The problem asks us to check our answer using slopes. In a parallelogram, opposite sides must have the same slope (or "steepness") because they are parallel. The slope can be thought of as "rise over run" (the vertical change divided by the horizontal change).
First, let's find the slopes of the first pair of opposite sides, ST and VU:
For side ST (from S(-3,-1) to T(-1,1)):
The rise (vertical change) is from -1 to 1, which is 2 units up ($$1 - (-1) = 2$$).
The run (horizontal change) is from -3 to -1, which is 2 units to the right ($$-1 - (-3) = 2$$).
The slope of ST = Rise / Run = $$2/2 = 1$$.
For side VU (from V(0,0) to U(2,2), using our found U(2,2)):
The rise (vertical change) is from 0 to 2, which is 2 units up ($$2 - 0 = 2$$).
The run (horizontal change) is from 0 to 2, which is 2 units to the right ($$2 - 0 = 2$$).
The slope of VU = Rise / Run = $$2/2 = 1$$.
Since the slope of ST equals the slope of VU (both are 1), sides ST and VU are parallel.
Next, let's find the slopes of the second pair of opposite sides, SV and TU:
For side SV (from S(-3,-1) to V(0,0)):
The rise (vertical change) is from -1 to 0, which is 1 unit up ($$0 - (-1) = 1$$).
The run (horizontal change) is from -3 to 0, which is 3 units to the right ($$0 - (-3) = 3$$).

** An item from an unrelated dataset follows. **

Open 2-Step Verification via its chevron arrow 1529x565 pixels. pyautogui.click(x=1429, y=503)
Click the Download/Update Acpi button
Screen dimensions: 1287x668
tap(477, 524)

The slope of SV = Rise / Run = $$1/3$$.
For side TU (from T(-1,1) to U(2,2), using our found U(2,2)):
The rise (vertical change) is from 1 to 2, which is 1 unit up ($$2 - 1 = 1$$).
The run (horizontal change) is from -1 to 2, which is 3 units to the right ($$2 - (-1) = 3$$).
The slope of TU = Rise / Run = $$1/3$$.
Since the slope of SV equals the slope of TU (both are 1/3), sides SV and TU are parallel.
Since both pairs of opposite sides are parallel, our calculated vertex U(2,2) correctly forms the parallelogram STUV. The answer is verified.